**Artikel**
● ● ● ●

Protes Krisis Iklim, 2 Aktivis Lingkungan Lem Tangan ke Lukisan Picasso di Australia

Kelompok aktivis yang menyuarakan soal krisis iklim itu mengklaim tidak ada lukisan Picasso yang dirusak

oleh Dinny Mutiah diperbarui 11 Okt 2022, 07:31 WIB
Diterbitkan 11 Okt 2022, 07:31 WIB
Protes Krisis Iklim, 2 Aktivis Lingkungan Lem Tangan ke Lukisan Picasso di Australia
Protes krisis iklim dengan mengelem tangan ke lukisan Picasso. (dok. Instagram @xrebellionaus/https://www.instagram.com/p/Cjgk4qBvKUy/?hl=en/Dinny Mutiah)

Liputan6.com, Jakarta - Sepasang aktivis lingkungan, Daisy dan Tony, dari kelompok Extinction Rebellion berulah. Mereka berusaha menarik perhatian banyak pihak dengan mengelem tangan mereka ke lukisan Picasso yang dipajang di Galeri Nasional Victoria di Melbourne pada Minggu, 9 Oktober 2022.

Kedua aktivis yang berkaus hitam dengan simbol grup mereka mengelem tangan mereka ke lukisan berjudul Pembantaian di Korea. "Sebuah refleksi yang jelas dari keyakinan pasifis Picasso, "Pembantaian di Korea" menunjukkan kengerian perang melalui penggambaran saat-saat terakhir sekelompok wanita dan anak-anak yang ditahan di bawah todongan senjata oleh tentara yang tidak manusiawi," demikian pernyataan Extinction Rebellion yang diunggah lewat akun Instagram mereka.

Mereka juga memajang spanduk yang bertuliskan 'Kekacauan Iklim = Perang dan Kelaparan', untuk menekankan bahwa ada hubungan antara kerusakan iklim, konflik bersenjata, dengan penderitaan manusia.

"Menurut David Attenborough (pejuang lingkungan asal Australia), 'Bila kita terus melanjutkan jalan yang ada saat ini, kita akan menghadapi runtuhnya segala sesuatu yang memberi kita keamanan kita'," sambung mereka lagi.

Aksi mereka berlangsung sekitar sejam. Mereka mengklaim tidak ada karya seni yang dirusak dalam protes tersebut. Mereka hanya menempelkan tangan ke kaca yang melapisi lukisan yang selesai dibuat pada 18 Januari 1951 tersebut. Tujuannya adalah menagih tanggung jawab dari semua pemerintah, korporasi, dan lembaga agar segera bertindak mengatasi krisis iklim dan ekologi.

"Pesan kami: Tak ada lagi gas, tak ada lagi minyak, tak ada lagi batubara, dan tak ada lagi pembalakan asli," kata Extinction Rebellion.

● ● ● ●

Cuplikan dataset:
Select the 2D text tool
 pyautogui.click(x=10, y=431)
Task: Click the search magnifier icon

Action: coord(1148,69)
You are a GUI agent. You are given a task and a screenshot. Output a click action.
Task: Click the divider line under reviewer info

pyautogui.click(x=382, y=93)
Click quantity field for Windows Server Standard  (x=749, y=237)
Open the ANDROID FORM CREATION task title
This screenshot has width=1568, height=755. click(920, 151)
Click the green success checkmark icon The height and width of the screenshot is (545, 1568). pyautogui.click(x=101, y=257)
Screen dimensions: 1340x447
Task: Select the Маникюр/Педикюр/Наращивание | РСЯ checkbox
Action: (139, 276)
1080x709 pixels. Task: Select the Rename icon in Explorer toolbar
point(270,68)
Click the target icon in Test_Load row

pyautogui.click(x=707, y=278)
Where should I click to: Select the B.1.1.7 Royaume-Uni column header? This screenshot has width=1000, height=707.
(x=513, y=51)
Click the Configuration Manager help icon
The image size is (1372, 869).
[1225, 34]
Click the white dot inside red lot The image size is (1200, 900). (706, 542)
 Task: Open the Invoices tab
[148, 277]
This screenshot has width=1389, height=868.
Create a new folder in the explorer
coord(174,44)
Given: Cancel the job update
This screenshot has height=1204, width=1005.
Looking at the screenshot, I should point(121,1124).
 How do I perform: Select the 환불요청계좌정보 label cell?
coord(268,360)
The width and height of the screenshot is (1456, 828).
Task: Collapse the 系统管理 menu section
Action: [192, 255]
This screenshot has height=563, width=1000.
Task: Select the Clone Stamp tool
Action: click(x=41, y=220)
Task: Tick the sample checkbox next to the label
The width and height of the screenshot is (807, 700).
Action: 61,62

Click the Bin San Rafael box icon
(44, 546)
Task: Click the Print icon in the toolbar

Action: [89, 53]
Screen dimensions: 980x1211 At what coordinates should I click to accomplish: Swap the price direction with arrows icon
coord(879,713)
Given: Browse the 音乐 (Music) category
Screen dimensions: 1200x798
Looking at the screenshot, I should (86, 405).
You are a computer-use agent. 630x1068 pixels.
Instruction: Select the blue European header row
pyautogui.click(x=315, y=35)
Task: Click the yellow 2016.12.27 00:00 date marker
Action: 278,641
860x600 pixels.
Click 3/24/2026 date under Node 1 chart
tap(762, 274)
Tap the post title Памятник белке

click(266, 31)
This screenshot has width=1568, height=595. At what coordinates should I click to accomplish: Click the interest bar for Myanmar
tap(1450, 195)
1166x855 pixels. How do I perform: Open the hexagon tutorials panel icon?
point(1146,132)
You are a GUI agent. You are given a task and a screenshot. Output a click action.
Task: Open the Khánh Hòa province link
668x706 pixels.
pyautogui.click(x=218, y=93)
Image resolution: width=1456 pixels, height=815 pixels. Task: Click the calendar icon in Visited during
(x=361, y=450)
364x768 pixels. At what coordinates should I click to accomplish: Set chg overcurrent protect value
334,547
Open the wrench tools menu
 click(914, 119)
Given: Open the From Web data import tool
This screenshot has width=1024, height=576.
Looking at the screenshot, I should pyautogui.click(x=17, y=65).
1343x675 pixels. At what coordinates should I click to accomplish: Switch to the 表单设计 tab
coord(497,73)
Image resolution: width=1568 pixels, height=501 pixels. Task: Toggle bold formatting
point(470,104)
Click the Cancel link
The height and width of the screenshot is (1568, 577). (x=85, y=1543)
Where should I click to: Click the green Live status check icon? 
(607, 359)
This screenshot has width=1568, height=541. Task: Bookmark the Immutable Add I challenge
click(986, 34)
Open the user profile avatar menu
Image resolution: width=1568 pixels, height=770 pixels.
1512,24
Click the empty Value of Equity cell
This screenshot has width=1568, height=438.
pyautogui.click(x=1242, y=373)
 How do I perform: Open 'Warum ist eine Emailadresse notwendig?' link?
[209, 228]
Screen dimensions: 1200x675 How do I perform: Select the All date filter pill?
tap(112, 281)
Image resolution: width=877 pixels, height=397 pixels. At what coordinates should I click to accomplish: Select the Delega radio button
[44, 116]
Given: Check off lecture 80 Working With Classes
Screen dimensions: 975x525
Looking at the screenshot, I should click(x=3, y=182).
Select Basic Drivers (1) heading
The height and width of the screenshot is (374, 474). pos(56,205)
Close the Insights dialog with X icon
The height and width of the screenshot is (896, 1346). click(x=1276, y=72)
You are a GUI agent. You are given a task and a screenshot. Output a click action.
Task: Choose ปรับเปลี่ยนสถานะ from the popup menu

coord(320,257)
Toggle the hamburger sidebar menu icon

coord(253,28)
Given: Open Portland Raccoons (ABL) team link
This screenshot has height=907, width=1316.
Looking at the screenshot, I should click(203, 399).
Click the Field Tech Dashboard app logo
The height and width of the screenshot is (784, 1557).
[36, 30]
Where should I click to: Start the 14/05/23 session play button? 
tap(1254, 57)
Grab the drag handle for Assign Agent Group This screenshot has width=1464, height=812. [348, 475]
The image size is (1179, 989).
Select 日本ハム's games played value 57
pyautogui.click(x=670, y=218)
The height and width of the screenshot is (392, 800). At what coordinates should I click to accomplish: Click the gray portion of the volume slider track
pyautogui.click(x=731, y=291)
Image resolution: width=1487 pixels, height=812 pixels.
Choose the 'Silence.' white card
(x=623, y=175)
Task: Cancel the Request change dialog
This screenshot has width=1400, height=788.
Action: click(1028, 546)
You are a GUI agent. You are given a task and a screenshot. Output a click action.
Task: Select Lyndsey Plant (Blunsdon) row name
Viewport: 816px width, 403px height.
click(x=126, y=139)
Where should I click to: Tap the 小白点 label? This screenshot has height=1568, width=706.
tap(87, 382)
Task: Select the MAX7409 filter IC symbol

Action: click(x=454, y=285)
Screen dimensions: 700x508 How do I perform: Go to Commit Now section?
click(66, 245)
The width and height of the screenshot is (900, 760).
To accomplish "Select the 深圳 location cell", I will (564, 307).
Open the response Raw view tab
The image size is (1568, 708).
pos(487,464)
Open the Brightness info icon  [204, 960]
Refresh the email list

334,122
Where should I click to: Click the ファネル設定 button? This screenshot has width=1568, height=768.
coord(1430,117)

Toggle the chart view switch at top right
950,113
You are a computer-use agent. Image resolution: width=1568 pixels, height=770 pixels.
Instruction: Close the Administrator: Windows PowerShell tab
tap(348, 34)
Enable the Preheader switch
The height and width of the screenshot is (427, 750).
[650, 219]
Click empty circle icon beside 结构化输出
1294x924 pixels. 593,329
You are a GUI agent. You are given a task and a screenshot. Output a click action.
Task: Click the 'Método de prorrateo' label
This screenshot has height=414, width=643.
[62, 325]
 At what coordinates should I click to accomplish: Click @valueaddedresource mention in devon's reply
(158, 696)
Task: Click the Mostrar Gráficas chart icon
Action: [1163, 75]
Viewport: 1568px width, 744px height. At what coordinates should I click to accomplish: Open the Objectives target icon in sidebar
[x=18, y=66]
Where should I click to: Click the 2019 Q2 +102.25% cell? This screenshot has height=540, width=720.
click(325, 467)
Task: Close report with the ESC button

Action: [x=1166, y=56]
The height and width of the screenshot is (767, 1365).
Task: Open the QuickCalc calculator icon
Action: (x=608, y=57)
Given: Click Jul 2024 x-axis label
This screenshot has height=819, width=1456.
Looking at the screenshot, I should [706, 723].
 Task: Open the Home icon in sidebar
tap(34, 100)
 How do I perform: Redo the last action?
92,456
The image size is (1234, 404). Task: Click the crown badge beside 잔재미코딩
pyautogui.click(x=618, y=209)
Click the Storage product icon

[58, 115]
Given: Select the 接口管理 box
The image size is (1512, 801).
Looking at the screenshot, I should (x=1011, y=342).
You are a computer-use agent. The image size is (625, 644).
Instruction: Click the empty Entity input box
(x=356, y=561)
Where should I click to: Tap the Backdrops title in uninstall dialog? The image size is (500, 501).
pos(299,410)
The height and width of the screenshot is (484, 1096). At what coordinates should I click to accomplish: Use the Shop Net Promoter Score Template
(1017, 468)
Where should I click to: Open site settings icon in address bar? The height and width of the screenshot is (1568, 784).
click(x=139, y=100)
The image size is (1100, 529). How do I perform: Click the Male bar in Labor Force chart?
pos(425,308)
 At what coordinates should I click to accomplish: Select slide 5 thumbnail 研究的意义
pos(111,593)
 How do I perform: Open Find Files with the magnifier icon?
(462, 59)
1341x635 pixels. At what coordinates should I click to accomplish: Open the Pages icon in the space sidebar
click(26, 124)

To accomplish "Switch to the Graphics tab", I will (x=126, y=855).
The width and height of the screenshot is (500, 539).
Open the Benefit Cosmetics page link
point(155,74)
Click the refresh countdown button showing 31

● ● ● ●

**Tugas Anda**
Dalam artikel tentang protes krisis iklim di Melbourne, apa judul lukisan Picasso yang menjadi tempat kedua aktivis mengelem tangan mereka?

**Hasil Latihan**
Pembantaian di Korea.